Stored items

====

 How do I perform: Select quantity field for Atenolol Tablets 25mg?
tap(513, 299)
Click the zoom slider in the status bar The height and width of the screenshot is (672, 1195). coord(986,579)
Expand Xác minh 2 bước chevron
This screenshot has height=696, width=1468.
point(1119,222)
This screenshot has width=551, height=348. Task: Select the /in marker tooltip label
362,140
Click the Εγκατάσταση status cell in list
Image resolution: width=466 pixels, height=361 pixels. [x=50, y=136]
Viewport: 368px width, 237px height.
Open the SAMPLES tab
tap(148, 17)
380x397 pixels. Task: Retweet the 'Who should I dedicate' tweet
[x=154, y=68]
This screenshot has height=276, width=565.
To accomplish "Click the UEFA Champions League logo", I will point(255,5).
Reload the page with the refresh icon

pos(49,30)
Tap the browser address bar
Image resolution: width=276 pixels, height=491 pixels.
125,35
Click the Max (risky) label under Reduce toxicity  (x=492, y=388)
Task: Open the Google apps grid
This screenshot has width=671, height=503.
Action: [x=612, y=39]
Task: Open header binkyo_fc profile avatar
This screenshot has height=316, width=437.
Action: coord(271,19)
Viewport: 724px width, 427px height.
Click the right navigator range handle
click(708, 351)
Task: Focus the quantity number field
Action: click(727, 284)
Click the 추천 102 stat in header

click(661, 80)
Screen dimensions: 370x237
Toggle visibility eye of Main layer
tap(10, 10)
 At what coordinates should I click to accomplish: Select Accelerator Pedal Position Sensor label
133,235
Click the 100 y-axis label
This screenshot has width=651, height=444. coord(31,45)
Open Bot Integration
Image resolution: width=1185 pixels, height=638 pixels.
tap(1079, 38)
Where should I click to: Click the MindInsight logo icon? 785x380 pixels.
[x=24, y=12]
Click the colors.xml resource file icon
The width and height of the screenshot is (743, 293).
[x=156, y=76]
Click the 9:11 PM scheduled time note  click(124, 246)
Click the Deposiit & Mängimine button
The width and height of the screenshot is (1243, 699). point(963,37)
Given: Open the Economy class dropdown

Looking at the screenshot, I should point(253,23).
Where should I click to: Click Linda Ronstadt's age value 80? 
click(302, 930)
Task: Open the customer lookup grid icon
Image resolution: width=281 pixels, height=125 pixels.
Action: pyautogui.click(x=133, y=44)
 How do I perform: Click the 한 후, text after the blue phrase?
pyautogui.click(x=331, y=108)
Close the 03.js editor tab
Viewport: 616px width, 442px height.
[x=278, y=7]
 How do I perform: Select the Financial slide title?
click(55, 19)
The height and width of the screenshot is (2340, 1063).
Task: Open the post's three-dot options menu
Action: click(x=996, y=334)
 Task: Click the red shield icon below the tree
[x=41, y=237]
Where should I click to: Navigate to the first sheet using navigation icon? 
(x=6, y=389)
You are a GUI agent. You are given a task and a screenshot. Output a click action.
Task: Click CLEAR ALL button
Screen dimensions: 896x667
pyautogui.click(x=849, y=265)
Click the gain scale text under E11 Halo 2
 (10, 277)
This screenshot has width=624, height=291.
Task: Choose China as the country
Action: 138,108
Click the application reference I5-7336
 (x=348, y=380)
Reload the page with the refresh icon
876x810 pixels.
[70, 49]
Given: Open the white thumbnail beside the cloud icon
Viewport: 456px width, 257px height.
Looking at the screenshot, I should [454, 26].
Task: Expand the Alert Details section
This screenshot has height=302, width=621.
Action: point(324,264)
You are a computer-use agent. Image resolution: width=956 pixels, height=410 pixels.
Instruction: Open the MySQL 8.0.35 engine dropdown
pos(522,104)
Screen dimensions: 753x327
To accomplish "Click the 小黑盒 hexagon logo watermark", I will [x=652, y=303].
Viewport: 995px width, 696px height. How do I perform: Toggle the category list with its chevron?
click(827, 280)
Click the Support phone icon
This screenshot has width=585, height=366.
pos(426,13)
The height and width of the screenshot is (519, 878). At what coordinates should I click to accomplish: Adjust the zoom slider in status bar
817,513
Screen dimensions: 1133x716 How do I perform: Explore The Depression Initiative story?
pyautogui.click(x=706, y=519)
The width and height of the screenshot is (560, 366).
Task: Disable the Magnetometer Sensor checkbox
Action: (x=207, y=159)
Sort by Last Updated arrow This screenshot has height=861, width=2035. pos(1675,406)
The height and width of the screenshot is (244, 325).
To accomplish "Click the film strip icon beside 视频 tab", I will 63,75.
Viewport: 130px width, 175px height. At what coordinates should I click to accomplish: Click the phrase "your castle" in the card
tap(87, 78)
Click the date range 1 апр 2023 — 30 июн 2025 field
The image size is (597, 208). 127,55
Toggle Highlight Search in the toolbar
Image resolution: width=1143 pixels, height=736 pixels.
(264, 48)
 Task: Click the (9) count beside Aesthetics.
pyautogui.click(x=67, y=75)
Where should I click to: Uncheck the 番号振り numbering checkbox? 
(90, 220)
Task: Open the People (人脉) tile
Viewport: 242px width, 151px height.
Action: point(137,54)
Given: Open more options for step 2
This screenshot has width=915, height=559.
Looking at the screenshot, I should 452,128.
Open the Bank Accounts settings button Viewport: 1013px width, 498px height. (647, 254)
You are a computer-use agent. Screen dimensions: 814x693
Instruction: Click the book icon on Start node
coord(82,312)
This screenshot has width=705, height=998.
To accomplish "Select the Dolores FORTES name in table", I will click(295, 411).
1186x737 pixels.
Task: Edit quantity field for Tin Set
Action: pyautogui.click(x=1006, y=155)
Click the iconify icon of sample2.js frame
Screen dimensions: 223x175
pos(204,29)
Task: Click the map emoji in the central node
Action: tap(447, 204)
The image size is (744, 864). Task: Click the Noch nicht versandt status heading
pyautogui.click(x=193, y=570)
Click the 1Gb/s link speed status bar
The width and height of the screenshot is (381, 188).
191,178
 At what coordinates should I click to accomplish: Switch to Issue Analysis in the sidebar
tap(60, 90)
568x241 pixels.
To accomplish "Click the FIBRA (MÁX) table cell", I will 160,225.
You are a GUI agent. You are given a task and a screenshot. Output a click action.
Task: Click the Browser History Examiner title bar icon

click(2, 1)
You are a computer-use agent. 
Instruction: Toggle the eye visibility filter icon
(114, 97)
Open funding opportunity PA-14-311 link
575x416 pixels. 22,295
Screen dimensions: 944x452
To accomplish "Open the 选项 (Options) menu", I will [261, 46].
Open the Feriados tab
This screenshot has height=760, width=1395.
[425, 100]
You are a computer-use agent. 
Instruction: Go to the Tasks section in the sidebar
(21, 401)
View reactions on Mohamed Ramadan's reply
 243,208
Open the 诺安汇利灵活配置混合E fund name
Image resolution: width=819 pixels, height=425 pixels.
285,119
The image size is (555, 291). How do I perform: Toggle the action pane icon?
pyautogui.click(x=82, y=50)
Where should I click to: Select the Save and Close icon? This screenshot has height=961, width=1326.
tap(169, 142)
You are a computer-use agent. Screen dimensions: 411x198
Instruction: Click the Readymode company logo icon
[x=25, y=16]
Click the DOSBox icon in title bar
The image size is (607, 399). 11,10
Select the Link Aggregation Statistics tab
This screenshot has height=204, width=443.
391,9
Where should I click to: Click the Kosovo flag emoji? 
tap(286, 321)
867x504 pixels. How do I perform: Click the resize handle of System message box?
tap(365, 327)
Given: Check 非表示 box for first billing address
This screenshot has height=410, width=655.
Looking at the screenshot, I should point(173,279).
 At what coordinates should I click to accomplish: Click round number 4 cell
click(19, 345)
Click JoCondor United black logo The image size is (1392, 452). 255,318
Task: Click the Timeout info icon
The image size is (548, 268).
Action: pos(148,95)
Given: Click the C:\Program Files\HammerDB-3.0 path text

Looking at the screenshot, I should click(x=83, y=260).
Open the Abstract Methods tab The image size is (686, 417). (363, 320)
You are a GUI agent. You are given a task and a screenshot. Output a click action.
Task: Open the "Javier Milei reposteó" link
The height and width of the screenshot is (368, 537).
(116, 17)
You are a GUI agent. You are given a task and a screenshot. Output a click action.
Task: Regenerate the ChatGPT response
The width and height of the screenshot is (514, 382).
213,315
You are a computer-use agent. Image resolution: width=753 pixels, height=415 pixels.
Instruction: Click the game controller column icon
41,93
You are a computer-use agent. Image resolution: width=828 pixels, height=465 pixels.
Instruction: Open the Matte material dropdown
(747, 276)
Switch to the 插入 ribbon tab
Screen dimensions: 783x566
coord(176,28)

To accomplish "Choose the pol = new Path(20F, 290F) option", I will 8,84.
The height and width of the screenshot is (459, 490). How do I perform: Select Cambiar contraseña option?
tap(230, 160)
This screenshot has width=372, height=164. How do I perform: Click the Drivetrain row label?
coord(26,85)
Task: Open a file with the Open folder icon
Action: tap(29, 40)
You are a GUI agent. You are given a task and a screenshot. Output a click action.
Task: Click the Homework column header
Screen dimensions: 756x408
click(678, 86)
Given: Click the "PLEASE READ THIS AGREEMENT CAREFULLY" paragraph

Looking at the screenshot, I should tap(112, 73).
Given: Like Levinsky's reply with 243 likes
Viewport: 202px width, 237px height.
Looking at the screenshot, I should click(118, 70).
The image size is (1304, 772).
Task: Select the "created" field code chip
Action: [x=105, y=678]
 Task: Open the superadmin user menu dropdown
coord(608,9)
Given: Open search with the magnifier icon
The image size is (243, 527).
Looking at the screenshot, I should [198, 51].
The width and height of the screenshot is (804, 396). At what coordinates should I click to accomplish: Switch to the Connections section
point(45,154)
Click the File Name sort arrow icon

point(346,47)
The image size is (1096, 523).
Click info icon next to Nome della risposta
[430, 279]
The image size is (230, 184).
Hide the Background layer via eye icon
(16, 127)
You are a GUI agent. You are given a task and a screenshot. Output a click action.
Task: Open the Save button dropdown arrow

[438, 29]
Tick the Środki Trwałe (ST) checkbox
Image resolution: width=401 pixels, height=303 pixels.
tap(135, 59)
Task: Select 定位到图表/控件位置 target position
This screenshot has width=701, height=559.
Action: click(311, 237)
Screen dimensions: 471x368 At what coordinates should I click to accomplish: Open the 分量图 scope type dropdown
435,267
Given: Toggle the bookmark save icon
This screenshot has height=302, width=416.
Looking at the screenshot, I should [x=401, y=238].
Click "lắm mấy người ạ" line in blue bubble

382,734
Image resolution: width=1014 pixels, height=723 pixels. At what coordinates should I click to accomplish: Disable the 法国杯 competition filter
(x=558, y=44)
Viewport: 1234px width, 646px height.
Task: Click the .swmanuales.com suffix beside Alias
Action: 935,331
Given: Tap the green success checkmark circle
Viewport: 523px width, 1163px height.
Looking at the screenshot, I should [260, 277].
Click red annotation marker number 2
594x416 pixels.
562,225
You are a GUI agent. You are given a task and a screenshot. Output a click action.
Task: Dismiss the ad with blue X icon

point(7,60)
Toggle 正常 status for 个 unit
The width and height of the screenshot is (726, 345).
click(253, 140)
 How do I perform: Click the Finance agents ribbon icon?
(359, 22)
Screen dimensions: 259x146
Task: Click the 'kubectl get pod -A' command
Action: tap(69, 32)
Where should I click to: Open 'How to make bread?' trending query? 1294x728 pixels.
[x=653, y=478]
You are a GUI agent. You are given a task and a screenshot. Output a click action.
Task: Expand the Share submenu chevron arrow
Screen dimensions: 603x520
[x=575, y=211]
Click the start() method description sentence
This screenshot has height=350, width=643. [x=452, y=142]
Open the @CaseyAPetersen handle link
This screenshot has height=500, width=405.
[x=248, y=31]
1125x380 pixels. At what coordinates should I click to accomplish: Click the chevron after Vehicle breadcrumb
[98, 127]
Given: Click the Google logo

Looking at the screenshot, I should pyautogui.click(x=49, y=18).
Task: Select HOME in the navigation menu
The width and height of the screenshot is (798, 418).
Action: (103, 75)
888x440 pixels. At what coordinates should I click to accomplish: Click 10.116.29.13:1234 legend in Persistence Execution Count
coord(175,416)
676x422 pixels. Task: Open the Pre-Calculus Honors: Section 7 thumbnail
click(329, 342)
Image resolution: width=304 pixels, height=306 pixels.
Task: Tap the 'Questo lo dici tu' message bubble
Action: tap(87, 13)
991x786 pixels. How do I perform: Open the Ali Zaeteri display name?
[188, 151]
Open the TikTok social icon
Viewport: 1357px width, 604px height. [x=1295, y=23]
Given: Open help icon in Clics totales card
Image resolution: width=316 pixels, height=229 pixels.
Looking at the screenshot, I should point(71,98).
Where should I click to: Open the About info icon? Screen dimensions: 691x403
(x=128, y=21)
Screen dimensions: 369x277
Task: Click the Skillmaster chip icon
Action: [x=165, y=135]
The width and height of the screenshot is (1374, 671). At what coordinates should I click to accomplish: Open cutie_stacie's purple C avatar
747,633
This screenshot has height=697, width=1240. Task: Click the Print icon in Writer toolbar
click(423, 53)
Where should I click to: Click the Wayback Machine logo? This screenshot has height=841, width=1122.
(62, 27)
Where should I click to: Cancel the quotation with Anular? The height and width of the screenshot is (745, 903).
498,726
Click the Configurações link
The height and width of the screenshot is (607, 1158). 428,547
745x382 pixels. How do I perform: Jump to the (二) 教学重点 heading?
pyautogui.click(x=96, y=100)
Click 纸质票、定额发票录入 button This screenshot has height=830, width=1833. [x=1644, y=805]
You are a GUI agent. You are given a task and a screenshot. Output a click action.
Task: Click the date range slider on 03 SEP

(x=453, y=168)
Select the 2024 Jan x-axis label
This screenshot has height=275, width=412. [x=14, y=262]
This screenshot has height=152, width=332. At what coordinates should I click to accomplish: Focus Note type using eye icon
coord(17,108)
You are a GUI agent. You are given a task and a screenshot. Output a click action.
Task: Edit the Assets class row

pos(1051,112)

====

Copy out, word for word, the part of the entries above that begins at the line with "The image size is (744, 864)." and ends at the line with "Open the 诺安汇利灵活配置混合E fund name", including both.

The image size is (744, 864). Task: Click the Noch nicht versandt status heading
pyautogui.click(x=193, y=570)
Click the 1Gb/s link speed status bar
The width and height of the screenshot is (381, 188).
191,178
 At what coordinates should I click to accomplish: Switch to Issue Analysis in the sidebar
tap(60, 90)
568x241 pixels.
To accomplish "Click the FIBRA (MÁX) table cell", I will 160,225.
You are a GUI agent. You are given a task and a screenshot. Output a click action.
Task: Click the Browser History Examiner title bar icon

click(2, 1)
You are a computer-use agent. 
Instruction: Toggle the eye visibility filter icon
(114, 97)
Open funding opportunity PA-14-311 link
575x416 pixels. 22,295
Screen dimensions: 944x452
To accomplish "Open the 选项 (Options) menu", I will [261, 46].
Open the Feriados tab
This screenshot has height=760, width=1395.
[425, 100]
You are a computer-use agent. 
Instruction: Go to the Tasks section in the sidebar
(21, 401)
View reactions on Mohamed Ramadan's reply
 243,208
Open the 诺安汇利灵活配置混合E fund name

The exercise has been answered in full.